Study of Traditional and Enhanced Poincare Plot Descriptors for Atrial Fibrillation Detection

Sadaf Moharreri1, Shahab Rezaei2, Nader Jafarnia Dabanloo3, Saman Parvaneh4
1Islamic Azad University, Khomeini Shahr Branch, Isfahan, Iran, 2Islamic Azad University, Central Tehran Branch, Tehran, Iran, 3Department of Biomedical Engineering, Science and Research Branch, Islamic Azad University, Tehran, Iran, 4Edwards Lifesciences


Abstract

Background: Atrial Fibrillation (AF) is a common cardiac arrhythmia associated with a higher risk of stroke.
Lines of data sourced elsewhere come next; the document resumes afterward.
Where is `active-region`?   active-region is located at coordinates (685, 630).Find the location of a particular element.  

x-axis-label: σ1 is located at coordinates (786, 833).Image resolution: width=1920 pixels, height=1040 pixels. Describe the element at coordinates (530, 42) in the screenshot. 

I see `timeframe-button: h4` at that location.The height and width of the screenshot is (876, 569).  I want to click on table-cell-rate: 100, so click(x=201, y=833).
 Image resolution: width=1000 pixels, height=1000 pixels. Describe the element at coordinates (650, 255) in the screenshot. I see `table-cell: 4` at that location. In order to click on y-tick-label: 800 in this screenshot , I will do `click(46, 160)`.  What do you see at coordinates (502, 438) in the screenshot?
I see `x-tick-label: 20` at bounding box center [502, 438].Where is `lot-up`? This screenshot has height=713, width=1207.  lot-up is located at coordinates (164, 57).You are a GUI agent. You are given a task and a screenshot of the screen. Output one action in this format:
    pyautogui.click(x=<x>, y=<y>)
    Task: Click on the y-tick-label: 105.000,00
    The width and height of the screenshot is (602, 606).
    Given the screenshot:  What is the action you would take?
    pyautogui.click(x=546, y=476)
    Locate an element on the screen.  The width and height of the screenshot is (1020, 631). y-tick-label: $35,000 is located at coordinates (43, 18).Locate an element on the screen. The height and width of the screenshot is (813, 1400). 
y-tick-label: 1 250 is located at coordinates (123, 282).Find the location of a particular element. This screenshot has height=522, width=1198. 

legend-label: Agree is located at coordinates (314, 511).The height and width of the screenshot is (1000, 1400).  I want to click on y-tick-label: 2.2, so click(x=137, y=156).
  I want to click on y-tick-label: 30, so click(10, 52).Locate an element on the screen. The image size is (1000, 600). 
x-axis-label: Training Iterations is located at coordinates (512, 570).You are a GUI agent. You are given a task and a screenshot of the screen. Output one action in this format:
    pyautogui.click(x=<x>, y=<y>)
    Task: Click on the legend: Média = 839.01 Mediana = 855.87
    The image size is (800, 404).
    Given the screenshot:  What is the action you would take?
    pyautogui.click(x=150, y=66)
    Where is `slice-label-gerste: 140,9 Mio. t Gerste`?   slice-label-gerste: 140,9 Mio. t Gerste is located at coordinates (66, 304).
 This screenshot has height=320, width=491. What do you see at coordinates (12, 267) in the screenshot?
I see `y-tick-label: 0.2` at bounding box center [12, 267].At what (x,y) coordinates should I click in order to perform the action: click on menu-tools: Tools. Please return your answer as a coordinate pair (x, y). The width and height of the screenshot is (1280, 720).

There-fore, detecting AF versus normal sinus rhythm (NSR) and other rhythms is an active research area. This article studies extracted descriptors/features from the Poincare Plot of RR intervals for AF detection. Methods: We used AF, NSR, other rhythms, and noise from PhysioNet/Computing-in-Cardiology Challenge 2017 training dataset in this study (NSR: 5050, AF: 738, other rhythms: 2456, and noise: 284). After QRS detection, a 2D and 3D Poincare plot of RR intervals was constructed. The 3D Poincare plot is obtained from the 2D Poincare plot, where the number of occurrences at the same points is added as the third dimension. Three traditional Poincare plot descriptors (SD1, SD2, and SD1/SD2) and nine geometric features extracted from the 3D Poincare plot (e.g., area, perimeter, angles, height, and the length of the sides of the obtained pseudo triangle from the points distribution in 3D Poincare plot) were calculated. ANOVA test was used to identify significantly different features between AF and oth-er groups. K-Nearest Neighbors (KNN) was trained on 70% of the data as a train set, and the accuracy was evaluated on 30% as a test set. Result: The ANOVA result shows that extracted descriptors of the 3D Poincare plot were significantly different be-tween groups (p<0.001). Using significant features identified with ANOVA for KNN training, the F1 score was 93.8% and 61.7% for NSR and AF detection, respectively. Discussion: The results show that extracted features from the 3D Poincare plot have the potential to capture the dif-ferences in the pattern in this space for AF compared to NSR and other arrhythmias. Therefore, extracted features might be integrated into automated AF detection algorithms.